We also knew that there were strong (40-50km/hr N / NW winds) forecast for the next two days when we left Strahan, so we were expecting a much harder slog going back into that wind than we had coming south.
We also knew there was no way we could get our bikes across this bridge (we did go across without them).
Finally, we also had a new and worrying fear in our minds that with all the rain we’d been having that maybe the Conder River was rising again behind us and that a foolhardy push to the south could find us stranded and unable to get across the river on our way back.
With that said, there was a school of thought growing that we cpuld leave our bikes here and push down to the coast on foot, but if we did this we all knew we’d be lucky to get there and even if we did, we’d then have to turn around and head straight back again.
25kms of walking in a day, in these conditions, didn’t look promising.
Our goal of spending several days exploring the coast were long gone.
There were also some very tired legs and bodies. We all had bruises and cuts and leech bites. The idea of a days rest before scrambling back north again was very attractive.
And so the discussion went around as that big gap in the bridge loomed before us … what do we do?
Bob, Tyrone and I went across the bridge to test it (we could get across, but that bridge is near the end of days) and we searched for possible campsites on both sides of the river, eventually finding a small sandy spot about 50 metres downstream from the bridge on the northern side where we could just set up our two tents and two bivy’s, and so with no inspiration or ideas about how or why to go further, we set up camp.
At some point, we did notice that there was a track heading up out of the other side of the river, and Tyrone wandered a little way out into the river proclaiming that maybe we could in fact get across the river.
|Look it’s only knee deep (just ignore the rest of the river)|
But none of us really had the motivation at this point to try and get across the river as there really didn’t seem any point in doing so, and so instead we each did our own thing (basically snoozing).
Me, I went into my tent with Tyrone’s paper maps and my iphone, and I searched for inspiration – some option that had so far alluded us that would get us to Low Rocky Point.
I zoomed in as far as I could on the satellite imagery of the track and studied every puddle and bush for the next 20 kilometres down the track.
It didn’t look good.
I studied Tyrone’s paper maps, noting that at least the track looked flat for the next section (the flipside of this, as pointed out by Bob, is that we’d just be pushing ourselves along button grass plains if we did proceed).

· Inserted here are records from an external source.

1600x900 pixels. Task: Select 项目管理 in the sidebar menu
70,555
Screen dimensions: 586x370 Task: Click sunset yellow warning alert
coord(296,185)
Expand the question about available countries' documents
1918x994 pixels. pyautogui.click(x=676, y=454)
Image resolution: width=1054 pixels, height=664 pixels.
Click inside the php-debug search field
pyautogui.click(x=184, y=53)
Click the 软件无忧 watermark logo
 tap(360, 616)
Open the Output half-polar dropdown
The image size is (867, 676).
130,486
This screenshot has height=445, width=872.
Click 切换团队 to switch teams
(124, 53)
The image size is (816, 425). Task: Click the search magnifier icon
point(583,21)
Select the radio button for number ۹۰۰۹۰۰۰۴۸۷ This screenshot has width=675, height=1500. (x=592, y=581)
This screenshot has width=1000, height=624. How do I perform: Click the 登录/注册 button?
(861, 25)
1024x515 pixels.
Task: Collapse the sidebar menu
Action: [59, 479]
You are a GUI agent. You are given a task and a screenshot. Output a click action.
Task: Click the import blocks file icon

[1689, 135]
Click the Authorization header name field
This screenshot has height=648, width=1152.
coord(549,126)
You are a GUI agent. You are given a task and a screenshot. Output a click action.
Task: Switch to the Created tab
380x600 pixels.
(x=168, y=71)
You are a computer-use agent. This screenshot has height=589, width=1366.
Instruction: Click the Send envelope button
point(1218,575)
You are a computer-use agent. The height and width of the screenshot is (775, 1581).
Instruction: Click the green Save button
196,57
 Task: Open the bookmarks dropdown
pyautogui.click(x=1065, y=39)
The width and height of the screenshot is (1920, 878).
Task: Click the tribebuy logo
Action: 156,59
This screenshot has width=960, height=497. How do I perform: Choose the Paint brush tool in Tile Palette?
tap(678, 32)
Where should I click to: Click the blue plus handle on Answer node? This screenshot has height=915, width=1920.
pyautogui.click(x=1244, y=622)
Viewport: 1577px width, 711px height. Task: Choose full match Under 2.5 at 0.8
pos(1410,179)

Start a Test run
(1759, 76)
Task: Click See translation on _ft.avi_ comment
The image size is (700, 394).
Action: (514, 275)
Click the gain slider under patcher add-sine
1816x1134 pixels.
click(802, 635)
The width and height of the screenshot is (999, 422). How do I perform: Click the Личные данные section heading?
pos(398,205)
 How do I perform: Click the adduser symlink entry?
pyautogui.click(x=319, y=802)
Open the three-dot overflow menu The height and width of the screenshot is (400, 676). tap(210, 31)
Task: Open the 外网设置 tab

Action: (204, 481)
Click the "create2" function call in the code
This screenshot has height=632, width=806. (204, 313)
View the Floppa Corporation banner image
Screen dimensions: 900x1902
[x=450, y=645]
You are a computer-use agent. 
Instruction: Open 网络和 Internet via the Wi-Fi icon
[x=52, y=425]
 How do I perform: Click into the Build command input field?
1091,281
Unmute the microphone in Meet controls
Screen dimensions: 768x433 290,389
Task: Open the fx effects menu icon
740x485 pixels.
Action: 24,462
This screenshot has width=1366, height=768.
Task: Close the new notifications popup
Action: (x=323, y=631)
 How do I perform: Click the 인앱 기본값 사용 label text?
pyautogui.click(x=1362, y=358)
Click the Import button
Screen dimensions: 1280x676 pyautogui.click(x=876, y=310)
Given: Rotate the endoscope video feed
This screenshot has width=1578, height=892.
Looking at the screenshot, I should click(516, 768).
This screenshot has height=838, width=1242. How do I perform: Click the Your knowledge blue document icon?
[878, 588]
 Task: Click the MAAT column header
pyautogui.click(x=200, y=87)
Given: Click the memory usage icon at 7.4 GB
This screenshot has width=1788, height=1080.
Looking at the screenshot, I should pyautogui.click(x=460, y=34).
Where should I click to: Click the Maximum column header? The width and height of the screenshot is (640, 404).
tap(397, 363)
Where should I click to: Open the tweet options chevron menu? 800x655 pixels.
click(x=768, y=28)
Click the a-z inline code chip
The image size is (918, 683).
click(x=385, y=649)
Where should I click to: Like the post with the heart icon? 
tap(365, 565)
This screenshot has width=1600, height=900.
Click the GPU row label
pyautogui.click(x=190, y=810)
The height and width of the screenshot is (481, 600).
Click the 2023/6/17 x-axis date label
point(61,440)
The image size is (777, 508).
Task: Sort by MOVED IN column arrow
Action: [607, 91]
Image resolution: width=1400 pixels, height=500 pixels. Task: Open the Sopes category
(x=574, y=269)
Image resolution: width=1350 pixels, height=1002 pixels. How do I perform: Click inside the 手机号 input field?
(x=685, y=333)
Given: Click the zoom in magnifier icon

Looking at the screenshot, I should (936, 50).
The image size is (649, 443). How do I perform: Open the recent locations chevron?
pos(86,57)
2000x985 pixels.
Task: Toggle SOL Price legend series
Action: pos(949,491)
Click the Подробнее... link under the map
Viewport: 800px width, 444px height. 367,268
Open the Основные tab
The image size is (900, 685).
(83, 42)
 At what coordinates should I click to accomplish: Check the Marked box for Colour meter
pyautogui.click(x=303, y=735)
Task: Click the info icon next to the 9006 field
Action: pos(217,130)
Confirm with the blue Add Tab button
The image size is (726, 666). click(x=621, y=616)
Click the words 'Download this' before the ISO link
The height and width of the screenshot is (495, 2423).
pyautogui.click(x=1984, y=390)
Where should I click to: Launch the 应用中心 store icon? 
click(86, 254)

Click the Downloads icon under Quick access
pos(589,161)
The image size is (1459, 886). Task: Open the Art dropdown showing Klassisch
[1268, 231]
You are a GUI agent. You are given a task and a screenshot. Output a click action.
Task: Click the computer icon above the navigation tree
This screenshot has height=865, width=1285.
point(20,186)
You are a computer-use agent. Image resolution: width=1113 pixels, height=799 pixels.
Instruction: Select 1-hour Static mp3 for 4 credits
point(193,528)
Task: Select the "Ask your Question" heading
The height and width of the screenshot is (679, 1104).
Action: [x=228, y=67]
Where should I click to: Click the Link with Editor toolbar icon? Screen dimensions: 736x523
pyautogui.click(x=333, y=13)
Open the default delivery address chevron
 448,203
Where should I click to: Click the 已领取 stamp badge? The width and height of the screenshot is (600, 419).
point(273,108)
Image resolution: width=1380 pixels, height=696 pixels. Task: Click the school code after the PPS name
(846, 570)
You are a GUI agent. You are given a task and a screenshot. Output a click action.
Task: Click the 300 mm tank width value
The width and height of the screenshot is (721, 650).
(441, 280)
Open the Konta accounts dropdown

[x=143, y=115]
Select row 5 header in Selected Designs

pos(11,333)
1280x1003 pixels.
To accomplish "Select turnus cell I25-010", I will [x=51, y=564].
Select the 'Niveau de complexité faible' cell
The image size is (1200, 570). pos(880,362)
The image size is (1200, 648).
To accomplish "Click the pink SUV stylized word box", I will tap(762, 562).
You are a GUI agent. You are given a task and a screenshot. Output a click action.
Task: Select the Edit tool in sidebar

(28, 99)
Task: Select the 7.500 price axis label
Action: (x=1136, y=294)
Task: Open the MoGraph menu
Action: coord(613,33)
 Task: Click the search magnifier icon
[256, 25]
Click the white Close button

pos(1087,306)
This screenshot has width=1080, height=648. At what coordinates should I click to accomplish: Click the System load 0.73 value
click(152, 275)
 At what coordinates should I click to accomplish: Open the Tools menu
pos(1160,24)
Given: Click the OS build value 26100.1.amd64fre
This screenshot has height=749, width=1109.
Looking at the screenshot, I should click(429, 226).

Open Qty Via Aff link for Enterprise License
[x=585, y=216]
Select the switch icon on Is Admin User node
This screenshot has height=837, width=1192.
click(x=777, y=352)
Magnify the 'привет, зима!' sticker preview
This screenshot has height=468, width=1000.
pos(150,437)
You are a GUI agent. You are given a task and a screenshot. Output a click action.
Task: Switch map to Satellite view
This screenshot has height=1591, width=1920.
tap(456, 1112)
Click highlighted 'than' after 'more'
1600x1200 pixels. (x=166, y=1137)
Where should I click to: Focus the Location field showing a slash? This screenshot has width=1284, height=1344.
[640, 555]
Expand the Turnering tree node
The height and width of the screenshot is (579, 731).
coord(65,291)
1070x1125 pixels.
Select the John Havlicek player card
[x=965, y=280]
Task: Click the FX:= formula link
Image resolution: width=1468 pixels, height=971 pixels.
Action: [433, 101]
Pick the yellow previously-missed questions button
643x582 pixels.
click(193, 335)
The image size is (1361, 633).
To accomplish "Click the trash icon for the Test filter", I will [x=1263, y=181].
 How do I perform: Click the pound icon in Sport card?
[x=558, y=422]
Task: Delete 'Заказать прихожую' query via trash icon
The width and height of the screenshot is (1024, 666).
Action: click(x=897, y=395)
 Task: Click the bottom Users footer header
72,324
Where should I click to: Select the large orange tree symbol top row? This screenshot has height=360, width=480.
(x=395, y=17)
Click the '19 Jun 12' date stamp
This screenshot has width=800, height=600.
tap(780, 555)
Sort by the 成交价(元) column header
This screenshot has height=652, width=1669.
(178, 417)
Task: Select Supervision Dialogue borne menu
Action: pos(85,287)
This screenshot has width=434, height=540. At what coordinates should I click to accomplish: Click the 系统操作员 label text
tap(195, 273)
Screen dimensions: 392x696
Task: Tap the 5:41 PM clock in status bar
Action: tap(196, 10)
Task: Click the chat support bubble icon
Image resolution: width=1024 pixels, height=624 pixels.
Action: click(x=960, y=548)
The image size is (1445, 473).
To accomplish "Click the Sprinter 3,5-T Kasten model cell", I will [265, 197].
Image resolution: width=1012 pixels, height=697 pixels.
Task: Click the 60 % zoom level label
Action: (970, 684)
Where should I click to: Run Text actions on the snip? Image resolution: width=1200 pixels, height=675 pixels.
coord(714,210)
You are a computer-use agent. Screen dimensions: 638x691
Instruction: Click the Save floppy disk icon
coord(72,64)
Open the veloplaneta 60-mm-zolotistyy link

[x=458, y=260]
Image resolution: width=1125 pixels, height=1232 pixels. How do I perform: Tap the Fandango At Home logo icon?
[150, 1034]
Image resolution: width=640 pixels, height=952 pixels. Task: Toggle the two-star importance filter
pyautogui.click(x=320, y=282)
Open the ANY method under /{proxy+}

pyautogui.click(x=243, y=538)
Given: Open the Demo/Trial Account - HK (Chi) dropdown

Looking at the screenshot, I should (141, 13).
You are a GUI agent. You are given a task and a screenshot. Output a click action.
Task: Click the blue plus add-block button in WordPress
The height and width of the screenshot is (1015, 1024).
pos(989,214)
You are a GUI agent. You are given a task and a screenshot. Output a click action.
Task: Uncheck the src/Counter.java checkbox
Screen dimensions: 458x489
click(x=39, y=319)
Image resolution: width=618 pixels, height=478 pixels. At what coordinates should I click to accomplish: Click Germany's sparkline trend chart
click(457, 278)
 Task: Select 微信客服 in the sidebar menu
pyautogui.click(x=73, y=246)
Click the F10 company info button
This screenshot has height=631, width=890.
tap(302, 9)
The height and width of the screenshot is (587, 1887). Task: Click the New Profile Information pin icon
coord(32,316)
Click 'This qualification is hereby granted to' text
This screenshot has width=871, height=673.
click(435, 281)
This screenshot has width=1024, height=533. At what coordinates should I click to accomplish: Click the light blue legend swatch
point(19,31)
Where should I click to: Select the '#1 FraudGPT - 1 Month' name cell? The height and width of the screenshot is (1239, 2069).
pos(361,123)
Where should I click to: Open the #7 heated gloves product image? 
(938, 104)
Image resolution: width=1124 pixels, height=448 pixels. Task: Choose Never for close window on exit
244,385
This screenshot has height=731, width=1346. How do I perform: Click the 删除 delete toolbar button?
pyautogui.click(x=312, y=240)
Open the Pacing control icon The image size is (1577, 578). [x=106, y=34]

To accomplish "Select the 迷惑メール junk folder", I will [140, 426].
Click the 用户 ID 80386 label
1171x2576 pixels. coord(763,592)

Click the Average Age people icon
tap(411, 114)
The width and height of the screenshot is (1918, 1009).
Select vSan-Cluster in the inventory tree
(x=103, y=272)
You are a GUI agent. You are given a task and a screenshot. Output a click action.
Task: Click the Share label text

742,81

I did the math: 12 kms to a junction, 3kms to the Wart Hill Mining camp, 6 kilometres to the coast. The shortest distance to the coast was 21kms.
It wasn’t possible at our reduced pace, it just wasn’t, especially as the track looked so slow.
Then it hit me: “I’ve had an epiphany”, I shouted.
“What’s that?” a less than excited response came back from one of the guys outside.
“We ditch all our gear – everything except out bikes and our food for tomorrow and we ride light and hard for the coast – we do it in a day – out and back”
It wasn’t quite the adulation I was looking for, but I was keen.
After a bit more discussion, it turned out that Bob and Tony weren’t so convinced, but Tyrone was in and we had a plan – the two of us were going to go for the coast, with the aim of at least tryng to get down to the mining camp.
At this point it might have been wise to see if we could actually get across the Wanderer River with our bikes, but to be honest I didn’t want the cold hard facts of reality to destroy my last hope of at least reaching the coast on this trip, so instead I just ate dinner and mentally assured myself that it would all work out tomorrow.
It always did.
Or sometimes it didn’t – but we’d see tomorrow.